For $\mathbf{P} = -4\mathbf{i} + 8\mathbf{j} + 10\mathbf{k}$ and $|\mathbf{P}| = 6\sqrt{5}$:
$\cos \alpha = \frac{-4}{6\sqrt{5}} = \frac{-2}{3\sqrt{5}} = \frac{-2\sqrt{5}}{15}$ (I multiplied top and bottom by $\sqrt{5}$ to clean it up!)
$\cos \beta = \frac{8}{6\sqrt{5}} = \frac{4}{3\sqrt{5}} = \frac{4\sqrt{5}}{15}$
$\cos \gamma = \frac{10}{6\sqrt{5}} = \frac{5}{3\sqrt{5}} = \frac{5\sqrt{5}}{15} = \frac{\sqrt{5}}{3}$
So, the direction cosines are $\left(\frac{-2\sqrt{5}}{15}, \frac{4\sqrt{5}}{15}, \frac{\sqrt{5}}{3}\right)$.

4. **Finally, let's check if our vector P is perpendicular to vector c.**
Two vectors are perpendicular if their dot product is zero. The dot product is like multiplying corresponding parts and adding them up.

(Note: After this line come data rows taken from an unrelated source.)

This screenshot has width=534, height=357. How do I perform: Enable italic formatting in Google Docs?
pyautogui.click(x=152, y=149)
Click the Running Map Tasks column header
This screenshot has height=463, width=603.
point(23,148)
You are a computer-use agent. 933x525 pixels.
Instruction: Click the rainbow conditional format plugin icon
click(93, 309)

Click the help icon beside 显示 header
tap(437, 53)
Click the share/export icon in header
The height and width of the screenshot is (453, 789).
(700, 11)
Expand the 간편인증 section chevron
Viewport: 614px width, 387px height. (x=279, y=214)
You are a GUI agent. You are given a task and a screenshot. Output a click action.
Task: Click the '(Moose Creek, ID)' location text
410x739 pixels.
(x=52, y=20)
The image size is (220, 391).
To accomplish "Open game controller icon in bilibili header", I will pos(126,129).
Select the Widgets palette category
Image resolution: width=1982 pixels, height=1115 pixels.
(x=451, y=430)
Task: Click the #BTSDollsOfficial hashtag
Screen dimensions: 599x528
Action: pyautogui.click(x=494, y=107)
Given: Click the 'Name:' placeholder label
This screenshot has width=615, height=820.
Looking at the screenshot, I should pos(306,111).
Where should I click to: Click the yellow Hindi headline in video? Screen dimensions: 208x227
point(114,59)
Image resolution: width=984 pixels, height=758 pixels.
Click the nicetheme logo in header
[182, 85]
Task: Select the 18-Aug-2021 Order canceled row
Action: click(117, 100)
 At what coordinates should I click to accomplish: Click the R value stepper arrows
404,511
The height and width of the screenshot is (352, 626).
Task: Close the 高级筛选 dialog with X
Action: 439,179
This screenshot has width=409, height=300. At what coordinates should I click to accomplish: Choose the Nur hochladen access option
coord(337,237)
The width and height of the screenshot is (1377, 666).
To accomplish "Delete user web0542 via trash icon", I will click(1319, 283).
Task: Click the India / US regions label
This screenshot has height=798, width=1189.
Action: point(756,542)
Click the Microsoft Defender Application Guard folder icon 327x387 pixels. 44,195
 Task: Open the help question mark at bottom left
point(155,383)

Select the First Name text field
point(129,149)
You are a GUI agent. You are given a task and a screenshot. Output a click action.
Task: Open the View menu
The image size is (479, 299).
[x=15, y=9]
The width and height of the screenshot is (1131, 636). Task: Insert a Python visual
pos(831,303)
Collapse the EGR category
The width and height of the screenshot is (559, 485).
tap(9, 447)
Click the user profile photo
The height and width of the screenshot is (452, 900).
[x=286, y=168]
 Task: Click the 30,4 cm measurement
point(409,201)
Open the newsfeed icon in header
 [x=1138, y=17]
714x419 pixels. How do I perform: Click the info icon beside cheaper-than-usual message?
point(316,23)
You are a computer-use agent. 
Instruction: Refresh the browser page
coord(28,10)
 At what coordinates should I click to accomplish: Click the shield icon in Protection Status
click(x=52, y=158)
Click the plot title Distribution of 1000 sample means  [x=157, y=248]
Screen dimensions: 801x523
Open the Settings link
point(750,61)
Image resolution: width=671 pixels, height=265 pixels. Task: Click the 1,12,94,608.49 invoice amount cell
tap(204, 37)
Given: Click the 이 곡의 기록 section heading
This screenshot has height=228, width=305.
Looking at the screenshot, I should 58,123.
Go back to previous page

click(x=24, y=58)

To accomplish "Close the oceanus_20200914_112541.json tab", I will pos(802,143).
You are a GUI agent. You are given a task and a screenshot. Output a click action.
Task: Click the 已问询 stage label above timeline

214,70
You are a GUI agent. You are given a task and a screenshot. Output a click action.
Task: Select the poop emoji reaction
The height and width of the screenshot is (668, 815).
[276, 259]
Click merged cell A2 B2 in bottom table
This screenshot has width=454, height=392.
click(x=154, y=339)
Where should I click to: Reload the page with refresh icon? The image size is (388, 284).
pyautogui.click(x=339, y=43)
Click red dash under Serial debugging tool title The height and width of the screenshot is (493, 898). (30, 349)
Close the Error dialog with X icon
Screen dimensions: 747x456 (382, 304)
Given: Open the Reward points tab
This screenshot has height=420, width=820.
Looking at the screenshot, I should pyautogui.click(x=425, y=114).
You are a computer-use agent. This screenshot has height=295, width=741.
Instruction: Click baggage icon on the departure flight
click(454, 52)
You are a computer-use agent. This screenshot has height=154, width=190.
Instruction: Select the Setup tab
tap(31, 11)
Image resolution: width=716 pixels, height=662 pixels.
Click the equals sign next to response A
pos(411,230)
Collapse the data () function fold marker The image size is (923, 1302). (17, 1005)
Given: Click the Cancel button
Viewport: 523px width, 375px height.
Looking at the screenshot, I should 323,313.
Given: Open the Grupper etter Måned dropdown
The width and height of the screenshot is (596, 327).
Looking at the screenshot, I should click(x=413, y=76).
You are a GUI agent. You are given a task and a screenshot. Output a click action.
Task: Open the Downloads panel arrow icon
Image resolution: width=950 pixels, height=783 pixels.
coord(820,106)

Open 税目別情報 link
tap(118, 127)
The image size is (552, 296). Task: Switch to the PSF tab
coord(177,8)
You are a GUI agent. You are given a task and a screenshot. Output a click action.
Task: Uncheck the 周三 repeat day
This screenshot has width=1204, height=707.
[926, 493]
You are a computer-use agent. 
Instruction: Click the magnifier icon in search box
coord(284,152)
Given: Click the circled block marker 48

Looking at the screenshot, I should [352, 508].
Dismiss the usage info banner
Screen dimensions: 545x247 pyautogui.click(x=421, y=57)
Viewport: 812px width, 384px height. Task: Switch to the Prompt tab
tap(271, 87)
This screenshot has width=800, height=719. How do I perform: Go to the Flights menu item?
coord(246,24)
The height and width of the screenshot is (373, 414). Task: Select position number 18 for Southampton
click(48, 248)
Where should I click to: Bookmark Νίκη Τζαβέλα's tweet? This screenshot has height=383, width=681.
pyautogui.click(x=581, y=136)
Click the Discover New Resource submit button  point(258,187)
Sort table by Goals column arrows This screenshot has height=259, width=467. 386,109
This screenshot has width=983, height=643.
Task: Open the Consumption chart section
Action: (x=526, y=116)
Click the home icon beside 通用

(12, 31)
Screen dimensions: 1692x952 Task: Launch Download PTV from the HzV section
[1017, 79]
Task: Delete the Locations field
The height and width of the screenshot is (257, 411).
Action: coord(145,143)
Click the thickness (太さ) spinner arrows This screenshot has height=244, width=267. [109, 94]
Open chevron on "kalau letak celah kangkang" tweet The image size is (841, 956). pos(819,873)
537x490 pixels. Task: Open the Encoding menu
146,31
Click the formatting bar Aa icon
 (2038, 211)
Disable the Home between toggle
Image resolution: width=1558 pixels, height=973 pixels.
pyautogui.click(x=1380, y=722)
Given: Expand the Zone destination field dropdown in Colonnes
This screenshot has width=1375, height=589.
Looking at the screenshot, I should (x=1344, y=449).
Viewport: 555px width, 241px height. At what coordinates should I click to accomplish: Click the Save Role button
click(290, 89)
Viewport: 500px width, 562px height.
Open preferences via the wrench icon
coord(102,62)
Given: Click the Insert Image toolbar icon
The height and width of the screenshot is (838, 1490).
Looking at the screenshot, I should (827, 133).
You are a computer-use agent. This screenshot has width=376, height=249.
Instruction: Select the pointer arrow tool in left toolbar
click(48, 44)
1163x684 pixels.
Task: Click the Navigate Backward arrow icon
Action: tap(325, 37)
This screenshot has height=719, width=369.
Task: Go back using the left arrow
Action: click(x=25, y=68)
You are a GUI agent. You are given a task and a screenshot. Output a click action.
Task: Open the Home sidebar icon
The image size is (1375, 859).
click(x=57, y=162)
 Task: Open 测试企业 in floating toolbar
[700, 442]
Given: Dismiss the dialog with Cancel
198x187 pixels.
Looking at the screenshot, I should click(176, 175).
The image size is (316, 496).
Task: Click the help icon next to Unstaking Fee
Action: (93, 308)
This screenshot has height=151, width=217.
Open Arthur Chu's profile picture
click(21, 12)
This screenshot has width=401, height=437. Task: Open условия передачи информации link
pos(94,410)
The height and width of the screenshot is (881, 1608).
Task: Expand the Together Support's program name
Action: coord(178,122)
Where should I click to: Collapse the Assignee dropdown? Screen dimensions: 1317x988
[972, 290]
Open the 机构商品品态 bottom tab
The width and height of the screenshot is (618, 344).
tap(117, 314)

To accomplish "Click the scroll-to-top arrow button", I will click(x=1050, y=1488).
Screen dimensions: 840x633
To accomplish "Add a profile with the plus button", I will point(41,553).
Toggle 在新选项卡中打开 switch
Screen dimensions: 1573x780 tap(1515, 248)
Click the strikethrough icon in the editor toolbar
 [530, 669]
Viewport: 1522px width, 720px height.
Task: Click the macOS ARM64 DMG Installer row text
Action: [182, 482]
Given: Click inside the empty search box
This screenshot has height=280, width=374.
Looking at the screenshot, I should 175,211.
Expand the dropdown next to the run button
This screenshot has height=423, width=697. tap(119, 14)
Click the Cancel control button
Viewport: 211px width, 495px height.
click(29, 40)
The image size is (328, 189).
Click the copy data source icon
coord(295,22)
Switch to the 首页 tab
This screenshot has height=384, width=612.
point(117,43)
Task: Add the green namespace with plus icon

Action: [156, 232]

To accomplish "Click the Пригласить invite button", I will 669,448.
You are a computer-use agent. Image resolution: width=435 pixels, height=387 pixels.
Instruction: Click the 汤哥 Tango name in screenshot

$\mathbf{P} = -4\mathbf{i} + 8\mathbf{j} + 10\mathbf{k}$
$\mathbf{c} = 9\mathbf{i} + 2\mathbf{j} + 2\mathbf{k}$

$\mathbf{P} \cdot \mathbf{c} = (-4)(9) + (8)(2) + (10)(2)$
$= -36 + 16 + 20$
$= -36 + 36$
$= 0$
Since the dot product is 0, yay! That means $(\mathbf{a} \times \mathbf{b})$ is indeed perpendicular to $\mathbf{c}$. Cool!